_WRITTEN EXERCISE 1_: Please set down the passage from the forum thread on Iray rendering speed below, everything from "If you really" down to "it from DS.", word for word.

_QUOTED TEXT_:
## START

Your iteration rate (1800/109.165) is 16.5 per second, which is where many 4080's sit at. That is very close to the rate my 3090 hits (16.7).
thanks. I dont see an entry called device render time. one would think a 4080 would be faster than a 3090. interesting how it all works.
If you open the log immediately after the render has stopped and close the render window, you will see this at the bottom:
2023-09-13 02:08:05.729 [INFO] :: Finished Rendering
2023-09-13 02:08:05.751 [INFO] :: Total Rendering Time: 1.93 seconds
2023-09-13 02:08:05.778 [INFO] :: Loaded image: r.png
2023-09-13 02:08:05.825 [INFO] :: Saved image:
2023-09-13 02:08:06.924 Iray [INFO] - IRAY:RENDER :: 1.0 IRAY rend info : Device statistics:
2023-09-13 02:08:06.924 Iray [INFO] - IRAY:RENDER :: 1.0 IRAY rend info : CUDA device 0 (NVIDIA GeForce RTX 3090): 32 iterations, 0.660s init, 0.639s render
2023-09-13 02:08:06.924 Iray [INFO] - IRAY:RENDER :: 1.0 IRAY rend info : CUDA device 1 (NVIDIA GeForce RTX 3060): 17 iterations, 0.474s init, 0.548s render
The total rendering time is a few lines above the device stats as shown. I have 2 devices so I have 2 lines for them.
Yeah, I pointed out the 4080 basically equalling the 3090 when we first got people posting benchmarks. The 4080 is also significantly cut down compared to the 4090, a lot more than they normal cut a 80 class (just look at the 4080-4090 core counts.) But there is a software issue, too. The Iray dev team has admitted that the 4000 series is not fully utilized, which lines up with the fact that the 4000 series uses freakishly little power when rendering Iray. The new Iray 2023 promises to fix this, but right now Daz is not interested in giving this update to customers because previous Iray updates broke things like Ghost Lights. So they are scared of something like that happening again, and they are waiting (according to Richard) for a "major" update for DS before adding it in. What does that actually mean? It might be a while. They promised DS5 was coming "soon" over 2 years ago. I hope we are not waiting for DS5 here.
I don't know if that is a good strategy, Iray has already updated 3 times since they released Iray 2023, so I am not sure how that is supposed to work. I have argued that they can at least try to drop Iray 2023 in the beta branch of DS and let us test it for them if they are so scared, since that is what betas are designed for. If it breaks something...don't release it to the general public. Iray 2023 also promises a long list of bug fixes...there may be things that get fixed by Iray 2023 that Iray broke previously. Why not find out?
If you really want to test the new Iray, it is included in Nvidia's Omniverse. Unlike DS, Omniverse is kept up to date with Iray. I have not tried Omniverse myself, since there is not a direct path to it from DS.

## END

_Records_:

## START

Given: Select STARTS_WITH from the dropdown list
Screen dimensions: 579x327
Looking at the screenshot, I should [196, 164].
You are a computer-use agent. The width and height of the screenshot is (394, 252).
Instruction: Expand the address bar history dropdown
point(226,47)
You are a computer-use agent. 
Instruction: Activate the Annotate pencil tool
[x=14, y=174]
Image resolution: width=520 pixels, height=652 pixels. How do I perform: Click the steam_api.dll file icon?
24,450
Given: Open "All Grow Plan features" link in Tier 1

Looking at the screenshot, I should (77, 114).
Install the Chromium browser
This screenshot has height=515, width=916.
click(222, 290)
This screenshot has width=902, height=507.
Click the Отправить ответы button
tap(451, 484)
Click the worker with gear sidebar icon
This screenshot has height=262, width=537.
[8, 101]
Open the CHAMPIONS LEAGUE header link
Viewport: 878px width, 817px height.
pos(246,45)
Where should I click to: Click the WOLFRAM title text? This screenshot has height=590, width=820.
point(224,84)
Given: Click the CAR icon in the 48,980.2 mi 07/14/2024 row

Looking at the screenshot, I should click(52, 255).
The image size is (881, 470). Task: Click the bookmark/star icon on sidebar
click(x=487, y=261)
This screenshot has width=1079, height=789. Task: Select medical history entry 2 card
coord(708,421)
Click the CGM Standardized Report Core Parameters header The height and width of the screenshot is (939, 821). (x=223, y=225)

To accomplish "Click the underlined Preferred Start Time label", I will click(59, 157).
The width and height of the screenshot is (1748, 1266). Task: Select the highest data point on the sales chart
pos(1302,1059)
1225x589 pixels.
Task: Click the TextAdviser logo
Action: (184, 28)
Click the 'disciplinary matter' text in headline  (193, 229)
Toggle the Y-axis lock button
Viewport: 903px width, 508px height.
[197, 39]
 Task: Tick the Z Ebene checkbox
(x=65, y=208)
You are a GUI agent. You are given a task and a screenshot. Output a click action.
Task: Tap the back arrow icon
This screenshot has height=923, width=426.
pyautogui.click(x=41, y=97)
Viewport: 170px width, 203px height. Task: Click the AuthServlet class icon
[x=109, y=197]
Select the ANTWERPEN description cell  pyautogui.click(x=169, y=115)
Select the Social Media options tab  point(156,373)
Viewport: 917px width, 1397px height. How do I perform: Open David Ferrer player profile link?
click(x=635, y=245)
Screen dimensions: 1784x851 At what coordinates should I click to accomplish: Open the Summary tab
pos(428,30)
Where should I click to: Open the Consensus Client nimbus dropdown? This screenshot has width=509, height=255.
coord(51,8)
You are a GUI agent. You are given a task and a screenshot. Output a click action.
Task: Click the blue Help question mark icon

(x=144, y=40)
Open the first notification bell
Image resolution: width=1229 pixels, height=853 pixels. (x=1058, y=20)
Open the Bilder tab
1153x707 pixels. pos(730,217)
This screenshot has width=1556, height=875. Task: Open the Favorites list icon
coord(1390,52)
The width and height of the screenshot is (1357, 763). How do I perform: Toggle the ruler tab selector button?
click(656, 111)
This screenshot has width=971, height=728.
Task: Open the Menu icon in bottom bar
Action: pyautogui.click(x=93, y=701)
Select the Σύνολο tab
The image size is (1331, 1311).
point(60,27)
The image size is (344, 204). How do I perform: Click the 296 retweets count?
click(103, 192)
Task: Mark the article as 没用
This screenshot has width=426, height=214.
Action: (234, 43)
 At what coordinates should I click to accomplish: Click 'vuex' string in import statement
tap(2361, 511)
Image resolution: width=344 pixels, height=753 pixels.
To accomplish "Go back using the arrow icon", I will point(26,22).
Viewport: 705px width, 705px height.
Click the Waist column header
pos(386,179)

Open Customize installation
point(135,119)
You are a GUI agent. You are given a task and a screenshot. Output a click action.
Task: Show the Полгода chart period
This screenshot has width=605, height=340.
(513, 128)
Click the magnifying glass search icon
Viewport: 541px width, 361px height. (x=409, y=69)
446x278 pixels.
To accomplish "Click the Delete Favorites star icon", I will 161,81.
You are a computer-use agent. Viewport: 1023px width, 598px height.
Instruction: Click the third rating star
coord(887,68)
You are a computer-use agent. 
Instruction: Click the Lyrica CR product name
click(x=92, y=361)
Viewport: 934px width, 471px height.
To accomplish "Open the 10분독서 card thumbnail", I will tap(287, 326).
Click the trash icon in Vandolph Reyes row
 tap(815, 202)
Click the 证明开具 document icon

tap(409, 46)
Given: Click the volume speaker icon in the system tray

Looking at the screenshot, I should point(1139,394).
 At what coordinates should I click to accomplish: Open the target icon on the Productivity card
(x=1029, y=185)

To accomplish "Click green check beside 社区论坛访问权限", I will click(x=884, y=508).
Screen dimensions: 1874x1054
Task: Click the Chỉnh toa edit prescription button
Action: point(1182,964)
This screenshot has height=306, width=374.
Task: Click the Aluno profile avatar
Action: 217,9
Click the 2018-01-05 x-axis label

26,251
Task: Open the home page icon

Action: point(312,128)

## END

_WRITTEN EXERCISE 2_: Extract everything in the rows above from the line that contains "Select the Social" down to the line that contains "point(135,119)", both of those lines included, and repeat them unchanged.

_TASK ANSWER 1_:
If you really want to test the new Iray, it is included in Nvidia's Omniverse. Unlike DS, Omniverse is kept up to date with Iray. I have not tried Omniverse myself, since there is not a direct path to it from DS.

_TASK ANSWER 2_:
Select the Social Media options tab  point(156,373)
Viewport: 917px width, 1397px height. How do I perform: Open David Ferrer player profile link?
click(x=635, y=245)
Screen dimensions: 1784x851 At what coordinates should I click to accomplish: Open the Summary tab
pos(428,30)
Where should I click to: Open the Consensus Client nimbus dropdown? This screenshot has width=509, height=255.
coord(51,8)
You are a GUI agent. You are given a task and a screenshot. Output a click action.
Task: Click the blue Help question mark icon

(x=144, y=40)
Open the first notification bell
Image resolution: width=1229 pixels, height=853 pixels. (x=1058, y=20)
Open the Bilder tab
1153x707 pixels. pos(730,217)
This screenshot has width=1556, height=875. Task: Open the Favorites list icon
coord(1390,52)
The width and height of the screenshot is (1357, 763). How do I perform: Toggle the ruler tab selector button?
click(656, 111)
This screenshot has width=971, height=728.
Task: Open the Menu icon in bottom bar
Action: pyautogui.click(x=93, y=701)
Select the Σύνολο tab
The image size is (1331, 1311).
point(60,27)
The image size is (344, 204). How do I perform: Click the 296 retweets count?
click(103, 192)
Task: Mark the article as 没用
This screenshot has width=426, height=214.
Action: (234, 43)
 At what coordinates should I click to accomplish: Click 'vuex' string in import statement
tap(2361, 511)
Image resolution: width=344 pixels, height=753 pixels.
To accomplish "Go back using the arrow icon", I will point(26,22).
Viewport: 705px width, 705px height.
Click the Waist column header
pos(386,179)

Open Customize installation
point(135,119)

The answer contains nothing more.